**TASK PROMPT:**
Locate the word "radio" in the data below, then copy every line that holds it.

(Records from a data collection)
◆ ◆ ◆ ◆ ◆

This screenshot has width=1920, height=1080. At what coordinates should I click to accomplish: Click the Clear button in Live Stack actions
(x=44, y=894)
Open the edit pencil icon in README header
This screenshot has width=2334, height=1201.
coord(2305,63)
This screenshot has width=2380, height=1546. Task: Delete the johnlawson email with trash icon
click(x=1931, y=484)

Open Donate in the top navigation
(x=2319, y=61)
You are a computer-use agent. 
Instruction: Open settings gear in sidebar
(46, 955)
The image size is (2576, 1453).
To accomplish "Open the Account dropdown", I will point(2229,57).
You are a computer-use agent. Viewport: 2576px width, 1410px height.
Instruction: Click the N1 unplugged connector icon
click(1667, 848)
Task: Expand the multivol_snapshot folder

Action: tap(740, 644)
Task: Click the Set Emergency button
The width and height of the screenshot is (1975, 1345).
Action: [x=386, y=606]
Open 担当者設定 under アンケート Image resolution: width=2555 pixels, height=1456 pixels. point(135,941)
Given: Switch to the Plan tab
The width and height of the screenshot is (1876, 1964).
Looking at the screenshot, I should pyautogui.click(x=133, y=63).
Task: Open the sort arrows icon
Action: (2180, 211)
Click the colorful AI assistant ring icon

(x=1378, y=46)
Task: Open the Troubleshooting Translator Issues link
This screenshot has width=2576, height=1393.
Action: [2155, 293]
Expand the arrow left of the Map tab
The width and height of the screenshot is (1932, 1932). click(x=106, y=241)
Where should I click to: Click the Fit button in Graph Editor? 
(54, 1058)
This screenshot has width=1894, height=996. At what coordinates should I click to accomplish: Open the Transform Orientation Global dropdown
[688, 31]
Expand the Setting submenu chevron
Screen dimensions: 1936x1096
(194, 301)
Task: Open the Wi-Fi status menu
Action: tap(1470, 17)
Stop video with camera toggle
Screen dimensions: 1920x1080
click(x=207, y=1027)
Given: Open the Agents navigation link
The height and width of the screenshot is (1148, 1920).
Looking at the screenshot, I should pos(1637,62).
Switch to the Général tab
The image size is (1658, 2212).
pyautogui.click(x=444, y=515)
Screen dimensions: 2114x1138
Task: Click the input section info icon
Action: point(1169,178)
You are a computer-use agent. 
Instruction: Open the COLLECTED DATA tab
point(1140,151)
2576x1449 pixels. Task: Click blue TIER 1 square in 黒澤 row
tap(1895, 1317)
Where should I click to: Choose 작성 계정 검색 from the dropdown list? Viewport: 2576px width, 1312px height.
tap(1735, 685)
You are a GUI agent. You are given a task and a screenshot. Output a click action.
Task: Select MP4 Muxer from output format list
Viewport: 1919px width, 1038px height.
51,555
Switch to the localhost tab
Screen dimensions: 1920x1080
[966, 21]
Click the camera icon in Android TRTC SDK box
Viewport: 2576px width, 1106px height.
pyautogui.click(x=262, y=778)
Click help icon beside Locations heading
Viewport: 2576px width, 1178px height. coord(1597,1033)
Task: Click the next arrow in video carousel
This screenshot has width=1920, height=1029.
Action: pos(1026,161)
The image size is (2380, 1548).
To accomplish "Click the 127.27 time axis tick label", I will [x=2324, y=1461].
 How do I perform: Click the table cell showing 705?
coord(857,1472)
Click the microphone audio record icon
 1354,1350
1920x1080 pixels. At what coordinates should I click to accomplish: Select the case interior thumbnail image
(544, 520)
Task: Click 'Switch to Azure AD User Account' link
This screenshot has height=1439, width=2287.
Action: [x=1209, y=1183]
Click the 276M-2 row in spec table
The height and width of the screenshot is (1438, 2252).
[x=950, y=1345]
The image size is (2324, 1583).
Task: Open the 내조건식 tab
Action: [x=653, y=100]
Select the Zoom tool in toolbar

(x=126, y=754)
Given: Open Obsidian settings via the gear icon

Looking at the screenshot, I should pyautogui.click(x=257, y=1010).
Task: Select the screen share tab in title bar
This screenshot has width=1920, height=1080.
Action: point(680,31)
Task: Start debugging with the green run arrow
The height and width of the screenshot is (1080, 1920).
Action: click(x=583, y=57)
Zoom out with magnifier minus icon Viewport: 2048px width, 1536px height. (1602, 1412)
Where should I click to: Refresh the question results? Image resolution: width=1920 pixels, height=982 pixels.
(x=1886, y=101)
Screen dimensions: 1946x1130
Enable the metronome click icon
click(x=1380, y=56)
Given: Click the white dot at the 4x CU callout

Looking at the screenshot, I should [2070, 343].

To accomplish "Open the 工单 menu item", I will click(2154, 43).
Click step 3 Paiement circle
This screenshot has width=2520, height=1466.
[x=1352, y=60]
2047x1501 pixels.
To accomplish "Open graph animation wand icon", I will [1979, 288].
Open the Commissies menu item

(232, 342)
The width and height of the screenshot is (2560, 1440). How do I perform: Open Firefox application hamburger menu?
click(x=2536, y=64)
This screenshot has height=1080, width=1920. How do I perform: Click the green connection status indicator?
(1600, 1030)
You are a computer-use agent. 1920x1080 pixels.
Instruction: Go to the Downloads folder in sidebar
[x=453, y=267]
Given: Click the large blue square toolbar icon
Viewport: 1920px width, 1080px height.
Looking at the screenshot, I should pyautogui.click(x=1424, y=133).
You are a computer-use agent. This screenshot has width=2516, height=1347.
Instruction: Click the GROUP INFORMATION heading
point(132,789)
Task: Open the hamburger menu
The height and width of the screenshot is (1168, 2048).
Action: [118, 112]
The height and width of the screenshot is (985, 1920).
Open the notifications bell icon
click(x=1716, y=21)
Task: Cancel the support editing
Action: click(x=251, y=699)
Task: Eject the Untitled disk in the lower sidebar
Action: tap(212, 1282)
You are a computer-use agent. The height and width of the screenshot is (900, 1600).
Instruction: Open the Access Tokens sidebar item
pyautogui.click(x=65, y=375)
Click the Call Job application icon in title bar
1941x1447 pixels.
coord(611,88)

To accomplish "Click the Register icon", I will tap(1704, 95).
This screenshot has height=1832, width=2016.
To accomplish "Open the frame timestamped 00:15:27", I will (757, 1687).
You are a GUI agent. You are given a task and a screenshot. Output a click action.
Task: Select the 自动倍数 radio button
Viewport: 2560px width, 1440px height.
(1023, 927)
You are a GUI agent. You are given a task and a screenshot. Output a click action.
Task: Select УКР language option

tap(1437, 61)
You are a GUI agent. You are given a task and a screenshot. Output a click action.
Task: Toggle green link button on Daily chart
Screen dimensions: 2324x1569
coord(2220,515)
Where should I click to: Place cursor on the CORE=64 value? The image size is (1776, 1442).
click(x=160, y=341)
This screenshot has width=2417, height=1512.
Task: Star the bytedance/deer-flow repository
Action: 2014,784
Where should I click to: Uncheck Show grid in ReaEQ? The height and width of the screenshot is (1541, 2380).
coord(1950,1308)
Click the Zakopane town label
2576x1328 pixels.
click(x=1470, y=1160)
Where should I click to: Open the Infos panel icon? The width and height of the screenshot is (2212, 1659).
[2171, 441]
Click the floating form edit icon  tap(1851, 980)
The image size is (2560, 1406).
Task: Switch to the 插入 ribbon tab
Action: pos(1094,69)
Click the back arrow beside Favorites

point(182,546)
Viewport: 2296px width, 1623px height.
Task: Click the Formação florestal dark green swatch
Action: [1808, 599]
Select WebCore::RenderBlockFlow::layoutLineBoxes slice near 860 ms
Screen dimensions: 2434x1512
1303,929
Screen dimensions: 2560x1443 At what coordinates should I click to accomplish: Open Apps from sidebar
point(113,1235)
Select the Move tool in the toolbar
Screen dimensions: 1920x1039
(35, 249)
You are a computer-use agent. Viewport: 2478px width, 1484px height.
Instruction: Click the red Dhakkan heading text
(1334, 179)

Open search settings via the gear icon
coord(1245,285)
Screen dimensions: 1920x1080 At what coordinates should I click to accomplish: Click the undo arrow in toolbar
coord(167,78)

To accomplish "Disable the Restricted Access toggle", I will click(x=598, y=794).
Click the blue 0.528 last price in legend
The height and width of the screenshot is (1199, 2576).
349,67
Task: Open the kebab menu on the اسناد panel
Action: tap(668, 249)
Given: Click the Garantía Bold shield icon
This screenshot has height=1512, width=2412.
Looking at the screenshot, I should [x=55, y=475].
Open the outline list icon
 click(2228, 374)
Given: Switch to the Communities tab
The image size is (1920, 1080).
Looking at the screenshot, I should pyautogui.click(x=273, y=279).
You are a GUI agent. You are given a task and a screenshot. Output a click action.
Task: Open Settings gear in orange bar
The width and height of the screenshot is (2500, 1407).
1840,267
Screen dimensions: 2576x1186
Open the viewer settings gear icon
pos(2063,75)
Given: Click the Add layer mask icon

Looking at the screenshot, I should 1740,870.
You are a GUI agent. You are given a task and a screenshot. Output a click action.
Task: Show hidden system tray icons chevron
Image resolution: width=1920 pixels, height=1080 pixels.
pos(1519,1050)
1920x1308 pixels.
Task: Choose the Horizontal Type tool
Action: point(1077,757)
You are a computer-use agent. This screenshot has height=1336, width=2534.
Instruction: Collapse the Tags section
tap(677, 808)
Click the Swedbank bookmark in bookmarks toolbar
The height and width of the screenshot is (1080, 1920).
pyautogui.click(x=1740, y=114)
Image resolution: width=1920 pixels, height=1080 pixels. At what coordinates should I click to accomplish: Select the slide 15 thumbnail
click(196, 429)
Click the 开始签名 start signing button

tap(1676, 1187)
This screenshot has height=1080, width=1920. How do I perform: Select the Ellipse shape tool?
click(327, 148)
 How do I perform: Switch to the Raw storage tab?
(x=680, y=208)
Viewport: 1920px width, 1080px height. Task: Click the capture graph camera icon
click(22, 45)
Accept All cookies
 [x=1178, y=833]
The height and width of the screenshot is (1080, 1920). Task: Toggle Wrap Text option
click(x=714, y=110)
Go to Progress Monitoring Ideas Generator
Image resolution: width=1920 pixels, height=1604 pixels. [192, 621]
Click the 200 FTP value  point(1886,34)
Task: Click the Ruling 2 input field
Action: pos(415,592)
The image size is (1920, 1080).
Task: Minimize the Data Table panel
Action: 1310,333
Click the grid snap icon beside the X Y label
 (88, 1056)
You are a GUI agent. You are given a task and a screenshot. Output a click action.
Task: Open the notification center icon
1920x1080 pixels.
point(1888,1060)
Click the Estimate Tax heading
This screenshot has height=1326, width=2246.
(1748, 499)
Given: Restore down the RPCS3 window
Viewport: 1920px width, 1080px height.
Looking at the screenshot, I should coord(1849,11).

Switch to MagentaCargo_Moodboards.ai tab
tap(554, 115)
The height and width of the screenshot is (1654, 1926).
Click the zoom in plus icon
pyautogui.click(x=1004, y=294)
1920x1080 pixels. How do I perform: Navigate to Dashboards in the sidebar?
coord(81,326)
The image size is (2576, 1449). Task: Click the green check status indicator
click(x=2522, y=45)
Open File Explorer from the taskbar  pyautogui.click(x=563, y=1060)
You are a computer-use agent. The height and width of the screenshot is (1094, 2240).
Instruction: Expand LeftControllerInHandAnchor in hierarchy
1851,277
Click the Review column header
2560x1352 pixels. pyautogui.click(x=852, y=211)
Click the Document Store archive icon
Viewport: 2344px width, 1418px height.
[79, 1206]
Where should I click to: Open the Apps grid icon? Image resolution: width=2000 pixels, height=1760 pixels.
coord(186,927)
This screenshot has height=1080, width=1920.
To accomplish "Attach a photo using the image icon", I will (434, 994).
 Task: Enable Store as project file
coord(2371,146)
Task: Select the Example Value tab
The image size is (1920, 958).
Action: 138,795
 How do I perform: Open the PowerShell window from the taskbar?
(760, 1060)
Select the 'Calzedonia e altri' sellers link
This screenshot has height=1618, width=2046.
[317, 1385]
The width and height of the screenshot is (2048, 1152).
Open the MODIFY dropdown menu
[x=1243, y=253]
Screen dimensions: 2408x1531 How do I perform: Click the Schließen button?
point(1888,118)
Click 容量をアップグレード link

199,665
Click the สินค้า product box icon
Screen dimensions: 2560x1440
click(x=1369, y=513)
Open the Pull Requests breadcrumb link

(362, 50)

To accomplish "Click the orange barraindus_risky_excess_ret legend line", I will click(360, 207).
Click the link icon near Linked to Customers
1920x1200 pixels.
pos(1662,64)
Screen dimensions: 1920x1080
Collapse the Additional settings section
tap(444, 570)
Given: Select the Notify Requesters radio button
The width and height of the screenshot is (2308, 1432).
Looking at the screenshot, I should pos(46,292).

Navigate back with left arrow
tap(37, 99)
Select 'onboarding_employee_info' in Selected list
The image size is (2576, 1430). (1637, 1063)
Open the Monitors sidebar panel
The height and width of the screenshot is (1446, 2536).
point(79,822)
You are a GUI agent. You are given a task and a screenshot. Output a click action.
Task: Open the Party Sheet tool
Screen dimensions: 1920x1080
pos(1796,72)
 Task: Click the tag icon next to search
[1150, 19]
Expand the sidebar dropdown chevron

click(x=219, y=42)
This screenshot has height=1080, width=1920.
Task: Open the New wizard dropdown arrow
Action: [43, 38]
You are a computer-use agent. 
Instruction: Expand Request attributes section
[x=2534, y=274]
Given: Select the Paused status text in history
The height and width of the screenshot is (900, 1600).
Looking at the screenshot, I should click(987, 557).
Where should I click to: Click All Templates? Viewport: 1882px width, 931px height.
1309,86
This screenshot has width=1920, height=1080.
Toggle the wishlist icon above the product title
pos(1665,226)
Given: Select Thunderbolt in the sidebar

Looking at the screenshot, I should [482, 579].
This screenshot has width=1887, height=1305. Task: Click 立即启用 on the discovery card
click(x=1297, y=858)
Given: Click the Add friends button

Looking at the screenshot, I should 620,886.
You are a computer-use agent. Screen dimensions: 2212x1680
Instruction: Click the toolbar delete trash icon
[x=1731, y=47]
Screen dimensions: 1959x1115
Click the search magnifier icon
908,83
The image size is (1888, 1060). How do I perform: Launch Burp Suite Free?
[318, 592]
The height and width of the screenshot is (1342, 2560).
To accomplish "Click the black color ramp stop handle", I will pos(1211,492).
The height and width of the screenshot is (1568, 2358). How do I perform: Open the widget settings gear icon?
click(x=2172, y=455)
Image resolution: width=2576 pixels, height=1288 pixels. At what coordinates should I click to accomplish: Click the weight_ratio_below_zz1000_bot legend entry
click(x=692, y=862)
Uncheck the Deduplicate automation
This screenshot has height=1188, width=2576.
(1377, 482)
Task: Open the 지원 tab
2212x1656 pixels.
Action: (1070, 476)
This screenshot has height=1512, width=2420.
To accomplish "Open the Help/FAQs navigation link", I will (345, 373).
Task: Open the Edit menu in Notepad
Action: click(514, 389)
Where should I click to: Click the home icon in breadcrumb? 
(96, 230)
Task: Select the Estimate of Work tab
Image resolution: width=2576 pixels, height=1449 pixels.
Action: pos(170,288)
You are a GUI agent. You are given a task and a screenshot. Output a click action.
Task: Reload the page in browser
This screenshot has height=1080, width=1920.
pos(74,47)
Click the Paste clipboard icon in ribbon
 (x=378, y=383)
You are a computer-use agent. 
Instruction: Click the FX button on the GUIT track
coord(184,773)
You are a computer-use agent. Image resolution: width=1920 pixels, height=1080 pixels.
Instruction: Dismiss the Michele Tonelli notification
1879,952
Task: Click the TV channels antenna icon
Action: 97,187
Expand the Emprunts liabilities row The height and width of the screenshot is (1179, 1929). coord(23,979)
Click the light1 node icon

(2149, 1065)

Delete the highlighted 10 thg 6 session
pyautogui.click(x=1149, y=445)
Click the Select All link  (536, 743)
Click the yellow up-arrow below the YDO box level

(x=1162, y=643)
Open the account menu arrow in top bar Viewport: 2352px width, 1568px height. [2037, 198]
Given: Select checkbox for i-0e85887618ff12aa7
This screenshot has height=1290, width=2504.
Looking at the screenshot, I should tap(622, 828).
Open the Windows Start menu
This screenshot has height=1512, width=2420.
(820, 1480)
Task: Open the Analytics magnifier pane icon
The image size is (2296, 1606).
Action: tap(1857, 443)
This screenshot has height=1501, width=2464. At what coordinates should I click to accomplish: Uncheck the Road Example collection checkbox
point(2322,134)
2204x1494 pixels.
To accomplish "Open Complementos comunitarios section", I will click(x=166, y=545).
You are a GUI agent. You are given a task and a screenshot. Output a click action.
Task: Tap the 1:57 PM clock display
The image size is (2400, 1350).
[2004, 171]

◆ ◆ ◆ ◆ ◆

**EXERCISE RESULT:**
Task: Select the 自动倍数 radio button
Given: Select the Notify Requesters radio button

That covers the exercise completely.